Financing activities Insurance Accounting show cash movements related to debt and equity, explaining how the company funds operations and expansion. Analyzing these as percentages of total cash inflows provides a detailed view of liquidity and financial strategy. It allows stakeholders, including investors, analysts, and management, to gain valuable insights into a company’s financial structure and performance. Vertical analysis is a method of financial statement analysis in which each line item is shown as a percentage of the base figure. It is most commonly used within a financial statement for a single reporting period. When we carry out vertical analysis on the income statement, it shows the top-line sales figure as 100% and every other item is shown as percentage of the total sales for that year.

Vertical Analysis Methodology
- Let us understand the differences through the comparison below.
- For example, cutting research and development costs might improve short-term margins but harm long-term growth.
- This means that Apple’s capital expenditures were 9.1% of its total net cash from operating activities for the year.
- Datarails is an enhanced data management tool that can help your team create and monitor cash flow against budgets faster and more accurately than ever before.
It can provide information on what metrics are improving and which are worsening. It can be used to compare different components of companies and the same company in different time periods. Vertical analysis is said to get its name from the up and down motion of retained earnings balance sheet your eyes as you scan the common-size financial statements during the analysis process. Most often, vertical analysis is used by management to find changes or variations in financial statement items of importance like individual asset accounts or asset groups. But analysts are often concerned with a business’s performance over time.
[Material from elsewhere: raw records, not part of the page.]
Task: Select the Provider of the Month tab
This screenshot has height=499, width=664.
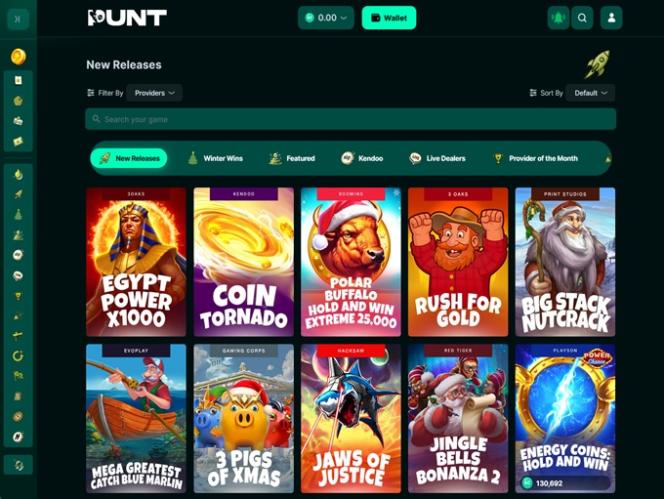Action: pyautogui.click(x=536, y=158)
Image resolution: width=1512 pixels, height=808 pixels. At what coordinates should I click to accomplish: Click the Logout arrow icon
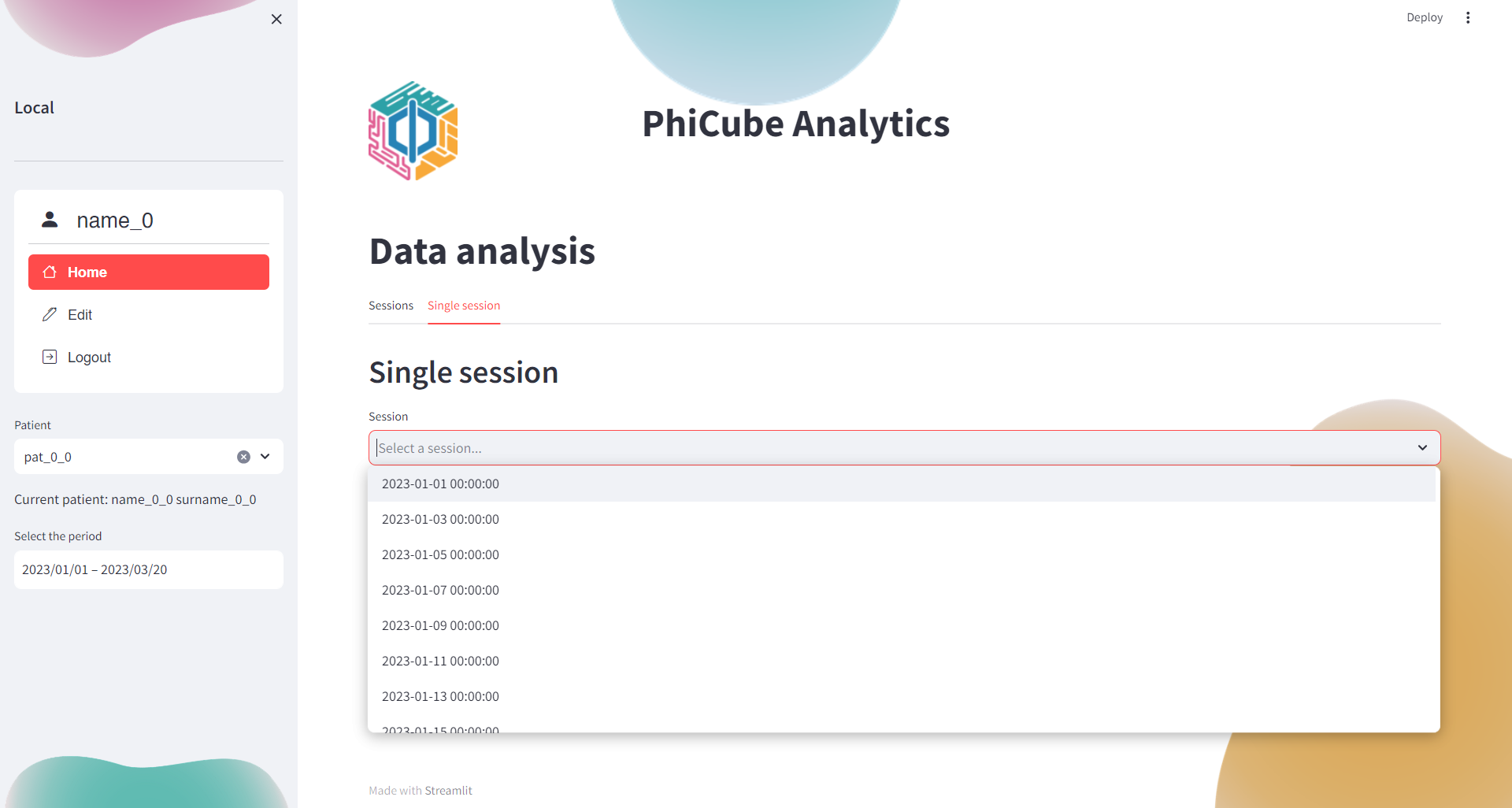(x=50, y=357)
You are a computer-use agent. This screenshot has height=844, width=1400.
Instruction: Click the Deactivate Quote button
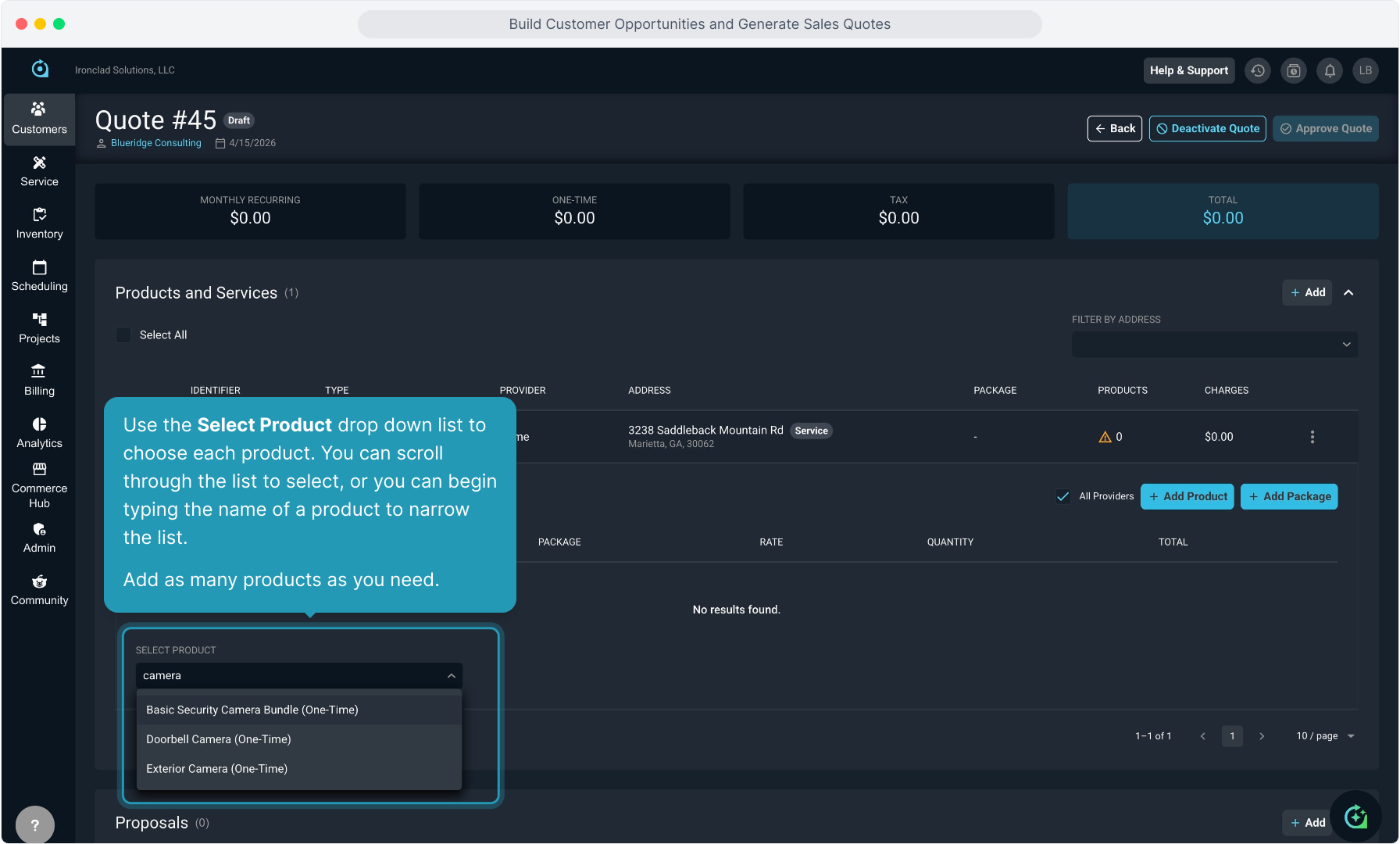click(1207, 129)
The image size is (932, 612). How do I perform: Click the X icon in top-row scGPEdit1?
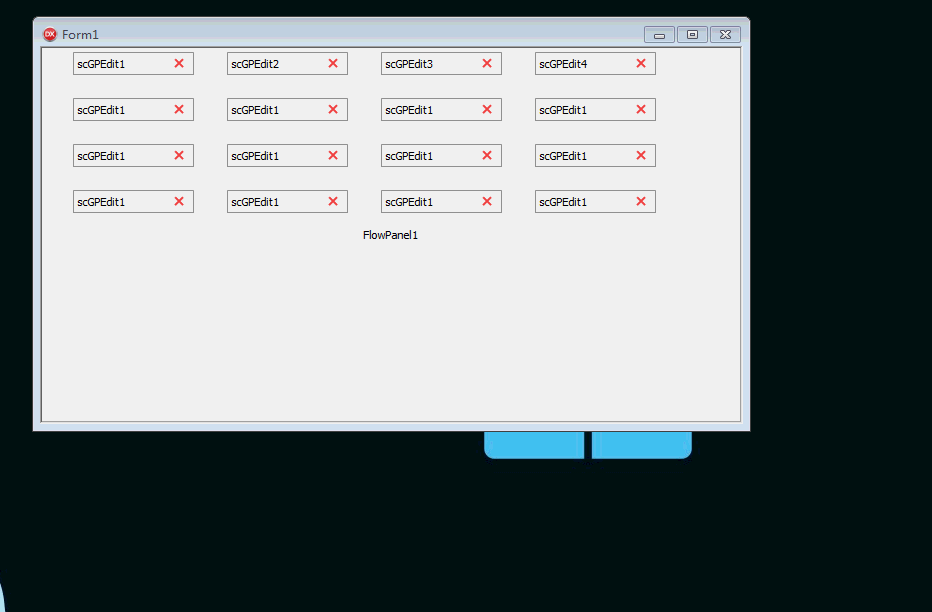point(179,64)
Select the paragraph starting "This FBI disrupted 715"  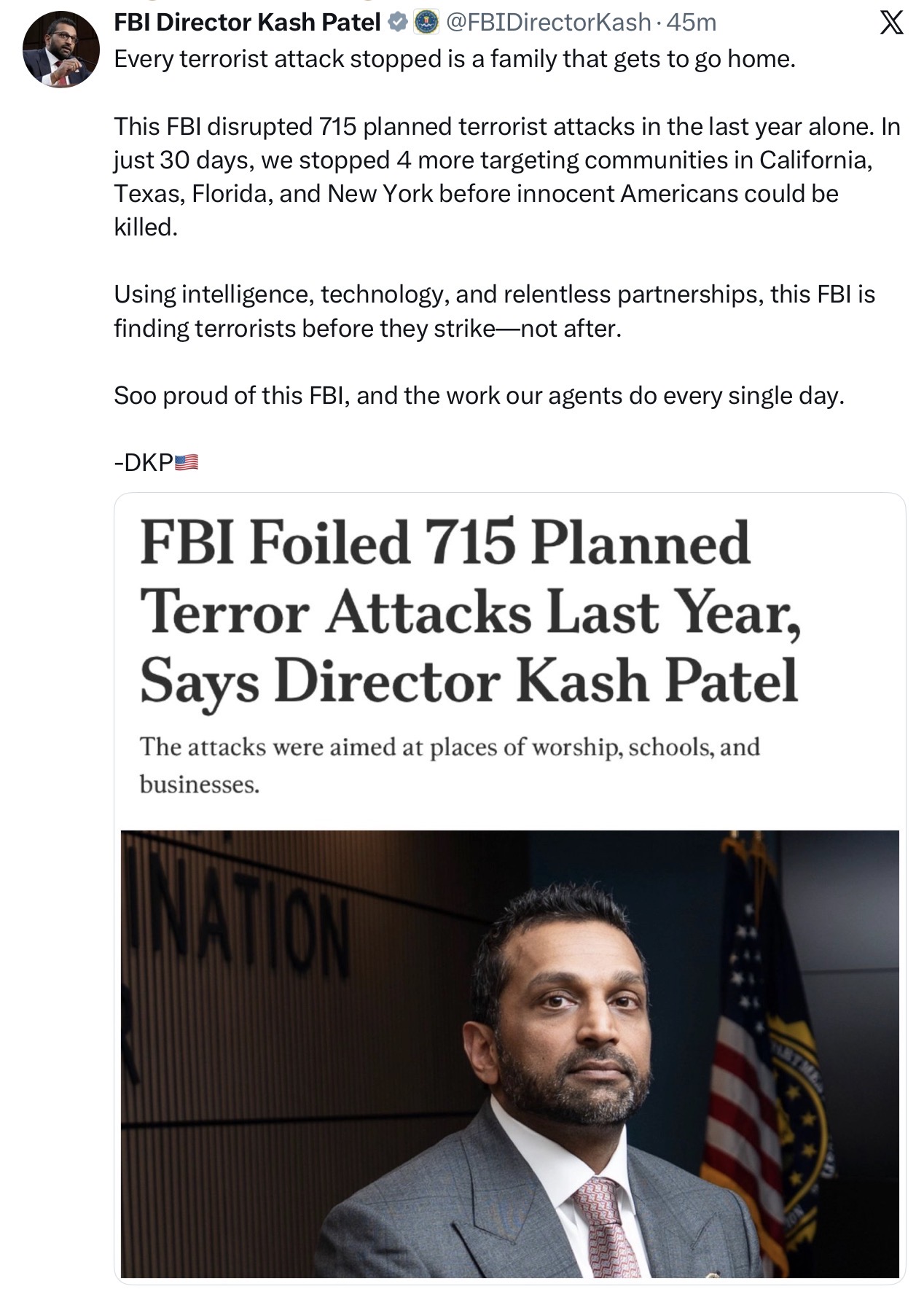click(x=507, y=176)
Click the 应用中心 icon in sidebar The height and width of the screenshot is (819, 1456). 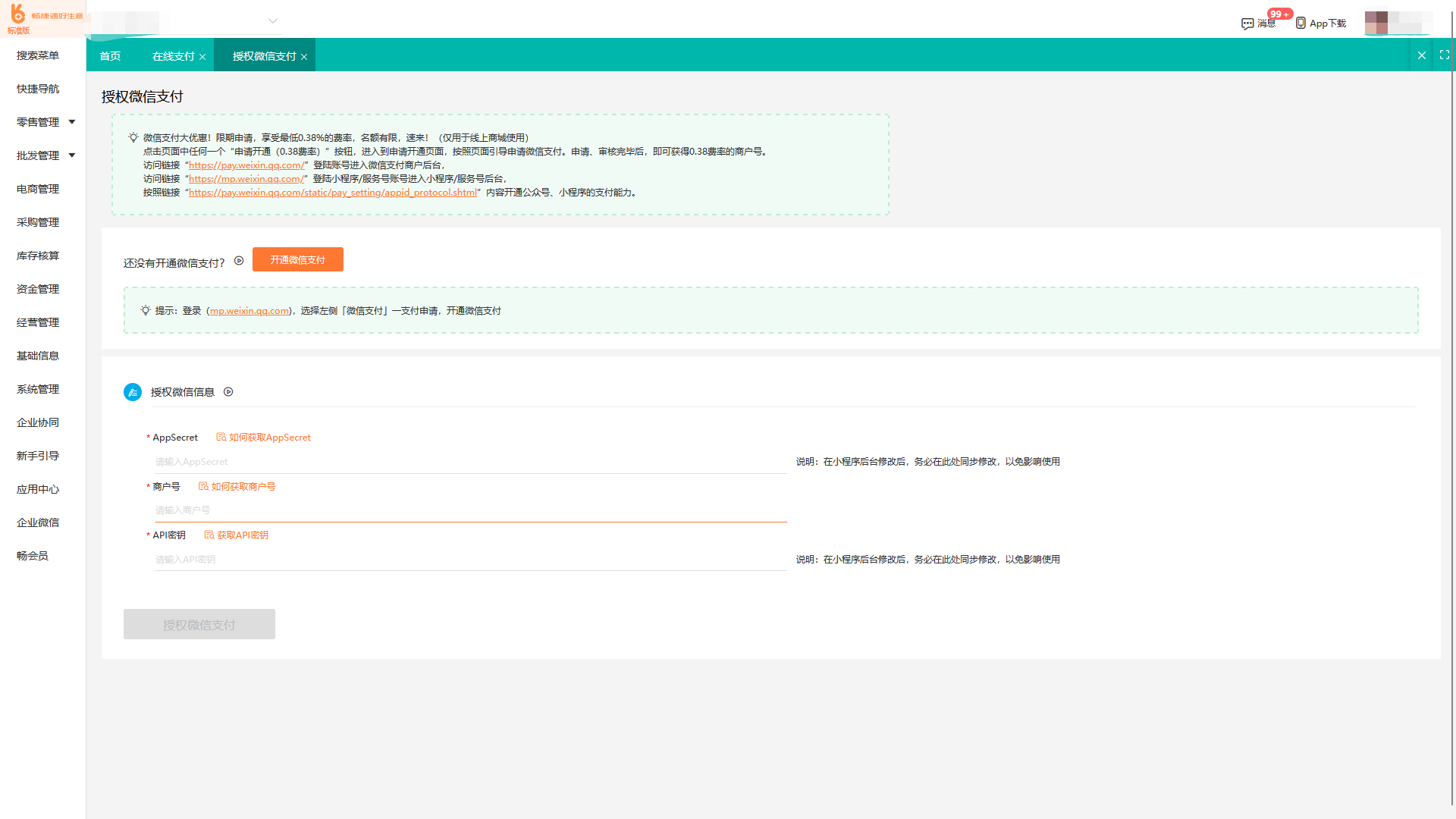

Therefore, horizontal analysis looks at changes over time based on different data from the financial statements.

E-Commerce Profit and Loss Statement
If the company wants to use vertical analysis to see how their AR is doing, they would calculate AR in percentage of their entire balance sheet which would be 25% ($100,000 of $400,000). If they want to calculate their inventory, it would be 20% while using vertical analysis ($80,000 of the $400,000 total). On a balance sheet this might mean showing the percentage of accounts receivable in comparison to the total assets as shown in the example below. Before that, though, the first step is to get the company’s income statement. For this, the best tool to use is Wisesheets which allows you to get historical financials, key metrics, and growth metrics on your spreadsheet in one click.
Vertical Analysis for Income Statements

Including a long-term debt or equity as a proportion of total assets ratio on the income accounts is one possible way to do this. A method used in accounting termed vertical analysis enables a proportional evaluation to be made of documents like financial statements of a corporation. As noted before, we can see that salaries increased to 22% as a percentage of total sales in Year 3, compared to 20% in year 2. We can also view from this table that marketing expenses as a percentage of total sales increased to 8% as a vertical analysis percentage of total sales in year 3, compared to 6% in year 2. However, these two types of expenses did not really rise substantially and only account for a relatively small proportion of revenue.

Comparative balance sheet with vertical analysis:
We discussed how to interpret the results, considered limitations, and highlighted practical applications. On the income statement, our base amount is going to be our net sales. Whatever the top line is on your income statement, that’s what we’re using as our base. So either way, we’re going to have that number, as our balance sheet base.
- These two figures are equal, so either can be used as the base.
- Financial statement items are reported as percentages of one another to facilitate vertical analysis.
- To find the vertical analysis, you simply divide each line of the balance sheet by your base figure.
- Vertical analysis states financial statements in a comparable common-size format (i.e., percentage form).
- Look for trends over time to identify shifts in financial health or efficiency.
- And then working out each transaction that is recorded in your financial books as a percentage of that figure.